Zu erledigende Aufgaben —
**A.** Geben Sie das Schreiben zum Tabakgesetz ab den Worten „Sehr geehrter Herr“ bis einschließlich „der Volksgesundheit leisten?“ erneut wieder und ersetzen Sie dabei „Wirte“ durch „Gastwirte“.
**B.** Von wem erwartet der Minister laut dem Schreiben zum Tabakgesetz, dass die Kontrollen bezahlt werden?
**C.** Zitieren Sie sämtliche Sätze aus dem Schreiben zum Tabakgesetz, die mit einem Fragezeichen enden.

Lesetext —

--

Tabakgesetz auch nach dem 1.7.2010 unbefriedigend

Herr Minister, können Sie noch gut schlafen?

Sehr geehrter Herr Minister Stöger! 

Das Tabakgesetz ist auch nach dem 1.7.2010 völlig unbefriedigend und stachelt aggressive Raucher sogar noch stärker an, gegen jene vorzugehen, die sich für die Einhaltung des TabakG kümmern. So kann es nicht weitergehen! Wollen Sie es riskieren, dass wegen der Nichteinhaltung des TabakG durch viele Wirte die Eskalation weiter zunimmt? Sie sind für Kontrollen, erwarten jedoch, dass diese von den Ländern bezahlen werden. Warum sollen die Länder ein Bundesgesetz kontrollieren wo doch die Strafgelder in irgendeinen Sozialtopf wandern und nicht zur Abdeckung der Kontrolleure verwendet werden können? Sind Sie bereit, mich und Herrn Erlacher (Verein Krebspatienten für Krebspatienten) als hauptamtliche Kontrolleure anzustellen? Wissen Sie, wieviel Arbeit wir im Dienste der Volksgesundheit leisten?

--

Angezeigte Datensätze —

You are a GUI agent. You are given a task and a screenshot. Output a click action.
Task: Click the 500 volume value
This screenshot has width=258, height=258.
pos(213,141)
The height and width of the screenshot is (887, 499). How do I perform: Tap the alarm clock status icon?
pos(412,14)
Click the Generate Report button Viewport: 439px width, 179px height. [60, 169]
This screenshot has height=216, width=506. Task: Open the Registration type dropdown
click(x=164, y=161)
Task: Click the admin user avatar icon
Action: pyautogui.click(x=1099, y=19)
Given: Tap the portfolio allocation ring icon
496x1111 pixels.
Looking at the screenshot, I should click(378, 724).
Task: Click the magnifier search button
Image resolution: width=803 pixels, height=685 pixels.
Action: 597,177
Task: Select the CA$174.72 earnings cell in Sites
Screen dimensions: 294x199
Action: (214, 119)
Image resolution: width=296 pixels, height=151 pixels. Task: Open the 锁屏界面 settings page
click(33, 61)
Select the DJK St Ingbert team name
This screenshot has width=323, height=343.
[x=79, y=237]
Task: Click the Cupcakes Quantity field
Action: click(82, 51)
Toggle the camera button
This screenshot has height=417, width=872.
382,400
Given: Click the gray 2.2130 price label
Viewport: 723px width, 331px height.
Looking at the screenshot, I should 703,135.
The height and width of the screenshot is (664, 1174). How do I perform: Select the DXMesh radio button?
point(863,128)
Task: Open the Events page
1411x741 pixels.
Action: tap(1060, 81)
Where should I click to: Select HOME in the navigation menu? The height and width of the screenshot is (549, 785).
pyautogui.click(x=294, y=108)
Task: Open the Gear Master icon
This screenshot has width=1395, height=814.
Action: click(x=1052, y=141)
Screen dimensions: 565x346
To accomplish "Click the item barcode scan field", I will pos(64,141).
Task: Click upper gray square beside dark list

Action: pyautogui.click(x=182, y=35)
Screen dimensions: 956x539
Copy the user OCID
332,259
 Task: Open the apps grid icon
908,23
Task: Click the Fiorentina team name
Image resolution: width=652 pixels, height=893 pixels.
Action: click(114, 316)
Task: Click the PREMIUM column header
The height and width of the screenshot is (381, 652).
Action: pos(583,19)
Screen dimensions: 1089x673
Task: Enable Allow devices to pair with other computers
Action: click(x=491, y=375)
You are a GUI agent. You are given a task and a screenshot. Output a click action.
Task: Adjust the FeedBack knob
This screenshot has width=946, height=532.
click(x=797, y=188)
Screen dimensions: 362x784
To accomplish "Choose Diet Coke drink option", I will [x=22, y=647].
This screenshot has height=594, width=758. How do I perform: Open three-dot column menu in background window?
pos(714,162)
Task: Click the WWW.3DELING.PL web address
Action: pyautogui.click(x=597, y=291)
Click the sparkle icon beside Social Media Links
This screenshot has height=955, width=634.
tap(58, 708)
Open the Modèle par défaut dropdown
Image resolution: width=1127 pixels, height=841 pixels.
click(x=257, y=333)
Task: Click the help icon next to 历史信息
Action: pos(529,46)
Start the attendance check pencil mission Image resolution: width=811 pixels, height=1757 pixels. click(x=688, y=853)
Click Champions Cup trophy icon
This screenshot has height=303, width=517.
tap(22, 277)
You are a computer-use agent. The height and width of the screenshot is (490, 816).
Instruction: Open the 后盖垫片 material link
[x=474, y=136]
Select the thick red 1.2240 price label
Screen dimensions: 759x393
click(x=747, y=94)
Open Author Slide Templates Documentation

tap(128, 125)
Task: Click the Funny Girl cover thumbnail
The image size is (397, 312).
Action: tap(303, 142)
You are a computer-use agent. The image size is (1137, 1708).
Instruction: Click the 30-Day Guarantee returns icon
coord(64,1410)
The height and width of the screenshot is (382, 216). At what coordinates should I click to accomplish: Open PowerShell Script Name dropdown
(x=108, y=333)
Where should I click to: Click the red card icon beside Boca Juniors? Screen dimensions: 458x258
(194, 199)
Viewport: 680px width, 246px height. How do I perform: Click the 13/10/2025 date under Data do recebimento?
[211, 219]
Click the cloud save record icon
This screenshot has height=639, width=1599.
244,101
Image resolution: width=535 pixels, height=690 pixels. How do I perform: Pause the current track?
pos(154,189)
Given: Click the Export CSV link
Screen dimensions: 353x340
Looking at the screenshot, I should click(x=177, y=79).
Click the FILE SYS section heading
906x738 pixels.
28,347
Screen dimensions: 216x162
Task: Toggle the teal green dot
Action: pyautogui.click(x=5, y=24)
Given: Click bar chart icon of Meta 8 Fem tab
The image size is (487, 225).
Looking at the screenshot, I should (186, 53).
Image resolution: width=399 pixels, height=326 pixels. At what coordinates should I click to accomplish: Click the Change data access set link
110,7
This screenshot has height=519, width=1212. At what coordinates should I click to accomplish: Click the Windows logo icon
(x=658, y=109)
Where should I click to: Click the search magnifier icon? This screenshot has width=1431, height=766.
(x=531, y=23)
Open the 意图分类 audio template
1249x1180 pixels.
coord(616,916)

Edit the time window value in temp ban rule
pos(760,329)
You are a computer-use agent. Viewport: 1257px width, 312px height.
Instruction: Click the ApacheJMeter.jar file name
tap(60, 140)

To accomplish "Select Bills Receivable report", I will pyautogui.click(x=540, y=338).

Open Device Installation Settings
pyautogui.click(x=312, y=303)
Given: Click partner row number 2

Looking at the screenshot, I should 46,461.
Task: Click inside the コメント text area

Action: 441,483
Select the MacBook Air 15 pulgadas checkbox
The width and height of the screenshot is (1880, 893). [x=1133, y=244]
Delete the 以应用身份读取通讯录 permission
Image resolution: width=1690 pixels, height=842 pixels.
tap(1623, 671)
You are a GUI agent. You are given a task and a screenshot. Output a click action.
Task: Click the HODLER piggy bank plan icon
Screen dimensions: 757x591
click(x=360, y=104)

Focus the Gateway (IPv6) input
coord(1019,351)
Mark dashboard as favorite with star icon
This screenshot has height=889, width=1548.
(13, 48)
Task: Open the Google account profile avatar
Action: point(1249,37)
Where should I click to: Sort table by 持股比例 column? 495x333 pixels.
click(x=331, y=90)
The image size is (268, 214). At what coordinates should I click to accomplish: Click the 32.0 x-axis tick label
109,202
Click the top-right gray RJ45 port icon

--

Liste der Antworten —
**A.**
Sehr geehrter Herr Minister Stöger! 

Das Tabakgesetz ist auch nach dem 1.7.2010 völlig unbefriedigend und stachelt aggressive Raucher sogar noch stärker an, gegen jene vorzugehen, die sich für die Einhaltung des TabakG kümmern. So kann es nicht weitergehen! Wollen Sie es riskieren, dass wegen der Nichteinhaltung des TabakG durch viele Gastwirte die Eskalation weiter zunimmt? Sie sind für Kontrollen, erwarten jedoch, dass diese von den Ländern bezahlen werden. Warum sollen die Länder ein Bundesgesetz kontrollieren wo doch die Strafgelder in irgendeinen Sozialtopf wandern und nicht zur Abdeckung der Kontrolleure verwendet werden können? Sind Sie bereit, mich und Herrn Erlacher (Verein Krebspatienten für Krebspatienten) als hauptamtliche Kontrolleure anzustellen? Wissen Sie, wieviel Arbeit wir im Dienste der Volksgesundheit leisten?

**B.** Von den Ländern.

**C.**
1. Herr Minister, können Sie noch gut schlafen?
2. Wollen Sie es riskieren, dass wegen der Nichteinhaltung des TabakG durch viele Wirte die Eskalation weiter zunimmt?
3. Warum sollen die Länder ein Bundesgesetz kontrollieren wo doch die Strafgelder in irgendeinen Sozialtopf wandern und nicht zur Abdeckung der Kontrolleure verwendet werden können?
4. Sind Sie bereit, mich und Herrn Erlacher (Verein Krebspatienten für Krebspatienten) als hauptamtliche Kontrolleure anzustellen?
5. Wissen Sie, wieviel Arbeit wir im Dienste der Volksgesundheit leisten?